Element lookup records
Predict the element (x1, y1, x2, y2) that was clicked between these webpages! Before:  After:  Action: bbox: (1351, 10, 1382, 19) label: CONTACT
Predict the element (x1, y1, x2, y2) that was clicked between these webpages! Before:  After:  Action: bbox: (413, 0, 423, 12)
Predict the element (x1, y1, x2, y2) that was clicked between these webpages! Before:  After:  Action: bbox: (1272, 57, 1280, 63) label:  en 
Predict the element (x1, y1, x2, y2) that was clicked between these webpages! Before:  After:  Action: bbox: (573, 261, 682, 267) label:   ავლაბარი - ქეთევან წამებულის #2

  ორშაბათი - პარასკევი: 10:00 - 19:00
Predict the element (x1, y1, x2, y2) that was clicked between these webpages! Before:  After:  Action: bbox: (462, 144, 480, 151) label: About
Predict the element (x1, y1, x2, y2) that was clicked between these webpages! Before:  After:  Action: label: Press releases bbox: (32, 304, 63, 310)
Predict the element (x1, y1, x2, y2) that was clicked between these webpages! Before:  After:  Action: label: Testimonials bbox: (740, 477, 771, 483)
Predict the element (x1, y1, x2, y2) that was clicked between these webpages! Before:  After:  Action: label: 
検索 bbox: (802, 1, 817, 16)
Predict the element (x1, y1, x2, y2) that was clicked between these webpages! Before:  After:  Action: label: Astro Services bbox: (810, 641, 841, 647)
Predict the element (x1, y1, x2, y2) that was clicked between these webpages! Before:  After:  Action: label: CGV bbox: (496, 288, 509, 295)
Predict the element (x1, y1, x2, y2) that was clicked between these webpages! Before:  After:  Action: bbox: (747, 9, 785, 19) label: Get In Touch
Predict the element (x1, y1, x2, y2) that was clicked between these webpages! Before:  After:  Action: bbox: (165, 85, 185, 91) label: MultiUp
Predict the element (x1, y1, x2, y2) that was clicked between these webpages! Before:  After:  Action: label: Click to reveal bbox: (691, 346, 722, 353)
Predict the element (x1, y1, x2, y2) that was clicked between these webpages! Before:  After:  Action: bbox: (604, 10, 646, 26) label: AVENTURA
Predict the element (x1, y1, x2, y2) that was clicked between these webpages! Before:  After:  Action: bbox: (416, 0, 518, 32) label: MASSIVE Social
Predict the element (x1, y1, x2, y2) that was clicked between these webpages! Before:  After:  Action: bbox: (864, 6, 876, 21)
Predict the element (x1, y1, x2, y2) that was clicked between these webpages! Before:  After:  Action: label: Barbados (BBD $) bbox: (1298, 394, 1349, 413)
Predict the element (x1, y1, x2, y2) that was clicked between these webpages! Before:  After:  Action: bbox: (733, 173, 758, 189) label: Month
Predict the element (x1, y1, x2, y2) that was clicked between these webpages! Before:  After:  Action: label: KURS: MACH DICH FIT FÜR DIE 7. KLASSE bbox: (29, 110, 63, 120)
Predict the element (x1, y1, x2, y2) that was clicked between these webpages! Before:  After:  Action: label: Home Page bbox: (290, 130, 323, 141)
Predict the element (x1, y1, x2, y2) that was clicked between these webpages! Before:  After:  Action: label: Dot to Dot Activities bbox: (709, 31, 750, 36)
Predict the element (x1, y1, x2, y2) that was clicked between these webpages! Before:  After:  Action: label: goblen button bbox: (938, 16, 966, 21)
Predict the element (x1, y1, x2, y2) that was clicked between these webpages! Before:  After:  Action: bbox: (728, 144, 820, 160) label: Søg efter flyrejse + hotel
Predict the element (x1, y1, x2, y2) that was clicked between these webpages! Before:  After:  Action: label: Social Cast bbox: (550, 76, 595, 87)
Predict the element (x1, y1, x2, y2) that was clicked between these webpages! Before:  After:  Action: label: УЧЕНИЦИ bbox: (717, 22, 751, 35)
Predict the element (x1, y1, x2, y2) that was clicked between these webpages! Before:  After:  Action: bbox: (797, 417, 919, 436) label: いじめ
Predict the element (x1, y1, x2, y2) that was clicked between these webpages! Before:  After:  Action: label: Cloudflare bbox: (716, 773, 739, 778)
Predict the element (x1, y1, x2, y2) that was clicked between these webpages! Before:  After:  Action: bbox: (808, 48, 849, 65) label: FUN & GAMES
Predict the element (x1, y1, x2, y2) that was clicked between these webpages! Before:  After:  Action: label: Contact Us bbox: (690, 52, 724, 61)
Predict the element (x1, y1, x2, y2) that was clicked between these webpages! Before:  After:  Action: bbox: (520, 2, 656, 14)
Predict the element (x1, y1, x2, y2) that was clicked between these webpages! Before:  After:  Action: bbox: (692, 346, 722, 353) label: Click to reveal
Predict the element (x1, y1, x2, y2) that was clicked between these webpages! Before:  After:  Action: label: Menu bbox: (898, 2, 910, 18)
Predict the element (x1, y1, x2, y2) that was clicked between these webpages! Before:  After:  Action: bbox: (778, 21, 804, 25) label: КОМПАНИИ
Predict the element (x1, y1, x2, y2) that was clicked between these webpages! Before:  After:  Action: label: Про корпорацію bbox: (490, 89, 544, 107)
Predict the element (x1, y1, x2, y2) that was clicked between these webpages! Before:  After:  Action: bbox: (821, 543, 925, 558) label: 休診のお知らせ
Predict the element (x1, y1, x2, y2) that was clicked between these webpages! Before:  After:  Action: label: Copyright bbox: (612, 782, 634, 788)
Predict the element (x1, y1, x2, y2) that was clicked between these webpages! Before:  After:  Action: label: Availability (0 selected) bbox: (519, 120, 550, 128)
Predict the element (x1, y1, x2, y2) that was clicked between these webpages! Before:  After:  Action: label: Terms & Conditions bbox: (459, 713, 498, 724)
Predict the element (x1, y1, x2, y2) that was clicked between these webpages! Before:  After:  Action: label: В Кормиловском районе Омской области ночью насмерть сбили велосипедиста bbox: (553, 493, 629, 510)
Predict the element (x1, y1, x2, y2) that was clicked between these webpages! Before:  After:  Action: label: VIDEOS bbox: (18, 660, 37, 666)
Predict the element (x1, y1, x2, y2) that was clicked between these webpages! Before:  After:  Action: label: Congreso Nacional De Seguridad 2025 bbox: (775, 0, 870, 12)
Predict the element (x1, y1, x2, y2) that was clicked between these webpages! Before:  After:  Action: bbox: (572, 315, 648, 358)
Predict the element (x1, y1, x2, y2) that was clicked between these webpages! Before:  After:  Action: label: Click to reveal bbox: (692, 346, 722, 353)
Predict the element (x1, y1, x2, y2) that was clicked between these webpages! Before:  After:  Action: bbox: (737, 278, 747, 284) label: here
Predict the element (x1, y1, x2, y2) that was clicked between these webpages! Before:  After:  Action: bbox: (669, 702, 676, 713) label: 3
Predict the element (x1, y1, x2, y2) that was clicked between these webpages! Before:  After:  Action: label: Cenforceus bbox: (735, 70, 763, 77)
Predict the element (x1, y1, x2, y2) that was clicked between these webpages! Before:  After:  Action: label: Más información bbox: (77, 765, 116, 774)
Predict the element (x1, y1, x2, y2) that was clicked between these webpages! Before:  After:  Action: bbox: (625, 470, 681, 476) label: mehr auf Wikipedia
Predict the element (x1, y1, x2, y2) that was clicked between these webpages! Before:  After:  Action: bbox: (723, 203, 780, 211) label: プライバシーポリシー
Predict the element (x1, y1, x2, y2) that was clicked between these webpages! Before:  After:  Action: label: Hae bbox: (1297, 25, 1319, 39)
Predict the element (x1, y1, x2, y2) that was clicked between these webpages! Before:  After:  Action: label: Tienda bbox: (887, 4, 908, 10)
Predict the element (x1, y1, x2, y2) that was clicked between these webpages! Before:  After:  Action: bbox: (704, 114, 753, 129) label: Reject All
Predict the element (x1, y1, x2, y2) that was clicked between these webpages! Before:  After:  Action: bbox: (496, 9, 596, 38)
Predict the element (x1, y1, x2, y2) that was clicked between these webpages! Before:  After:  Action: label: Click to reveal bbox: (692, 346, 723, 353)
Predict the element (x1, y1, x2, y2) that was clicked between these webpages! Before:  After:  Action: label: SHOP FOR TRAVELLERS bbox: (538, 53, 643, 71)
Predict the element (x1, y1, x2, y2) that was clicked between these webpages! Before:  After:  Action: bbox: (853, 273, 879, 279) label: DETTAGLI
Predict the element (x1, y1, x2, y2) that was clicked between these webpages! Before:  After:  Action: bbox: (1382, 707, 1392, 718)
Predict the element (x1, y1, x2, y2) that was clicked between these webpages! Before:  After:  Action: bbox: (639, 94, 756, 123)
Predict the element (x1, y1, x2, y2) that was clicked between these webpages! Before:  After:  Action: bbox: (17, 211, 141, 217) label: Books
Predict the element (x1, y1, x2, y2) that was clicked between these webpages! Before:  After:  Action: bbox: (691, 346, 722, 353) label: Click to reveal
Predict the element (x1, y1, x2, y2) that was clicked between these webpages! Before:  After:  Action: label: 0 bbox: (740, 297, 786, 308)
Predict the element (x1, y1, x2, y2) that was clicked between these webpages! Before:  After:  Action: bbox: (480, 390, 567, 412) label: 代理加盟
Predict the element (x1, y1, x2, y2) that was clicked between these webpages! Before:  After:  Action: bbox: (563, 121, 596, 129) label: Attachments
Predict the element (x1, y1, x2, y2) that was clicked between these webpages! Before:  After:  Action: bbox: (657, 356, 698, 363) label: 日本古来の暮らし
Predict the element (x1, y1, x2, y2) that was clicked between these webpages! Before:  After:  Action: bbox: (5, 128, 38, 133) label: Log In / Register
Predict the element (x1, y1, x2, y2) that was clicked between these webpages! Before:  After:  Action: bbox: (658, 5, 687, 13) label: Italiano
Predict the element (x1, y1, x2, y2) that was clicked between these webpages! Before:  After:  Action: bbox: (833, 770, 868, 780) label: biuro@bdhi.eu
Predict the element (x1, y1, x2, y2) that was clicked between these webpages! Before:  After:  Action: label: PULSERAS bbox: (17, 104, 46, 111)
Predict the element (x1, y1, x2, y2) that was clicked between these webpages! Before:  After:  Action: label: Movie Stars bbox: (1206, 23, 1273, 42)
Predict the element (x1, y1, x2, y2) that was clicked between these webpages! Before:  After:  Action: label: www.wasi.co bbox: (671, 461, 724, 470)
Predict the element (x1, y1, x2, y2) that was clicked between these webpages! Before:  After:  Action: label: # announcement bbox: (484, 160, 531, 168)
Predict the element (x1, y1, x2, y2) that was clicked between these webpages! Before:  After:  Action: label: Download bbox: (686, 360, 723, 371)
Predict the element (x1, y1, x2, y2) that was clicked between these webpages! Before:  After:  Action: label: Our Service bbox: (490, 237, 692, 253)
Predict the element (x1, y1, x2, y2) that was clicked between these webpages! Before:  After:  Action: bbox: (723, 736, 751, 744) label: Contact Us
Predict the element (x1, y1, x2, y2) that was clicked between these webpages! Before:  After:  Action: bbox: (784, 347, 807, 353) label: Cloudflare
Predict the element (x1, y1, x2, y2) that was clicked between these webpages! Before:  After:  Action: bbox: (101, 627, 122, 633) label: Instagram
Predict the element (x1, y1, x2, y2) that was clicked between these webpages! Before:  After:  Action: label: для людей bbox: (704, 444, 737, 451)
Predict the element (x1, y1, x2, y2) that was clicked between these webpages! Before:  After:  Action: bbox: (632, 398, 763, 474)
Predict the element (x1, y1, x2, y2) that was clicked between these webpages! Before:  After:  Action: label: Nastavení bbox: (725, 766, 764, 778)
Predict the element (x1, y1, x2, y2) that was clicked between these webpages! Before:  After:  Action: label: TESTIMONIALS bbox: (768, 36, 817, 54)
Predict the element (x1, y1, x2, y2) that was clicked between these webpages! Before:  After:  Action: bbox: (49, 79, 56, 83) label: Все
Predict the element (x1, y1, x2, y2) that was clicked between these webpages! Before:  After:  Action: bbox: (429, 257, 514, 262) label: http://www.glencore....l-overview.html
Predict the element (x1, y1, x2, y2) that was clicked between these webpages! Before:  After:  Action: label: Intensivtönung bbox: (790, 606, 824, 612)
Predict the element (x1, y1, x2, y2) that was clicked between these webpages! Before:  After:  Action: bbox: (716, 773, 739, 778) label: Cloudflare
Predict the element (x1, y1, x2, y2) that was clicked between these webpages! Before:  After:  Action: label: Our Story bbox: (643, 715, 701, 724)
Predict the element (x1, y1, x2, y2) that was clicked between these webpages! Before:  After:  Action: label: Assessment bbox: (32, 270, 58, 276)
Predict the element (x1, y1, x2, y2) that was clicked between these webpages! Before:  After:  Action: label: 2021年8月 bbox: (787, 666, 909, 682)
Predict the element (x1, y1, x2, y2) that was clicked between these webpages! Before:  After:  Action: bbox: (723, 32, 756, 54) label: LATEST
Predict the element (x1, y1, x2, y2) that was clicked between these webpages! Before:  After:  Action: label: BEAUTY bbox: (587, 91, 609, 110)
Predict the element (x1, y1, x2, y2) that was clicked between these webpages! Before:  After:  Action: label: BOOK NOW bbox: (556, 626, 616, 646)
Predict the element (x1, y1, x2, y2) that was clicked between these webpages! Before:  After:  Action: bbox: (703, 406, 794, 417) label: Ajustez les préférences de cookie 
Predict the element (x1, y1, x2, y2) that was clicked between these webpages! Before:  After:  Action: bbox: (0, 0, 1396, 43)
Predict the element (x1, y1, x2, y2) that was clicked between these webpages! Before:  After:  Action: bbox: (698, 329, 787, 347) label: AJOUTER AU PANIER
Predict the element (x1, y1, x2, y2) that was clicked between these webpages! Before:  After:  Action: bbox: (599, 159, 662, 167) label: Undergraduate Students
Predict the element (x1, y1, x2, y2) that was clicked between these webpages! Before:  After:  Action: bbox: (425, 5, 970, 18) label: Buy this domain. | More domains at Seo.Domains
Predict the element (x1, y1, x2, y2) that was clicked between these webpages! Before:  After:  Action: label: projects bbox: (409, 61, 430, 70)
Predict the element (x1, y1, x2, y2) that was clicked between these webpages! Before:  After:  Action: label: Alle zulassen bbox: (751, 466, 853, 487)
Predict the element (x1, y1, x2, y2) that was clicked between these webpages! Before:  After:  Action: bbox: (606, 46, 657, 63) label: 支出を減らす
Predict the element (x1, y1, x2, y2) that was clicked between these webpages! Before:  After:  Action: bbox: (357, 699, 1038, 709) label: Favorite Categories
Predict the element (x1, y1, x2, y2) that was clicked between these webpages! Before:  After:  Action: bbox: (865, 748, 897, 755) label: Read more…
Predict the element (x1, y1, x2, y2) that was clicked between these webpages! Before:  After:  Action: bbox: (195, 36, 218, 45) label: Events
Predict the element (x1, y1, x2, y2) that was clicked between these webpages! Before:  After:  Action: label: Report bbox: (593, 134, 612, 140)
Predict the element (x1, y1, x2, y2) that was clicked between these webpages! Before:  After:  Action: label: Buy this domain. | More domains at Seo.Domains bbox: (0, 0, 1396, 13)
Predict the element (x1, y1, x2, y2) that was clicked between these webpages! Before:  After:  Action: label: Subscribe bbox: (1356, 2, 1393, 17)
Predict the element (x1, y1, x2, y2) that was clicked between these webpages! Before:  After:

• WRITTEN PROBLEM: Return, with no changes, the stretch of the records from the line containing "360, 723, 371)" through the line containing "744) label: Contact Us".

• SOLUTION TO THIS TASK:
Predict the element (x1, y1, x2, y2) that was clicked between these webpages! Before:  After:  Action: label: Download bbox: (686, 360, 723, 371)
Predict the element (x1, y1, x2, y2) that was clicked between these webpages! Before:  After:  Action: label: Our Service bbox: (490, 237, 692, 253)
Predict the element (x1, y1, x2, y2) that was clicked between these webpages! Before:  After:  Action: bbox: (723, 736, 751, 744) label: Contact Us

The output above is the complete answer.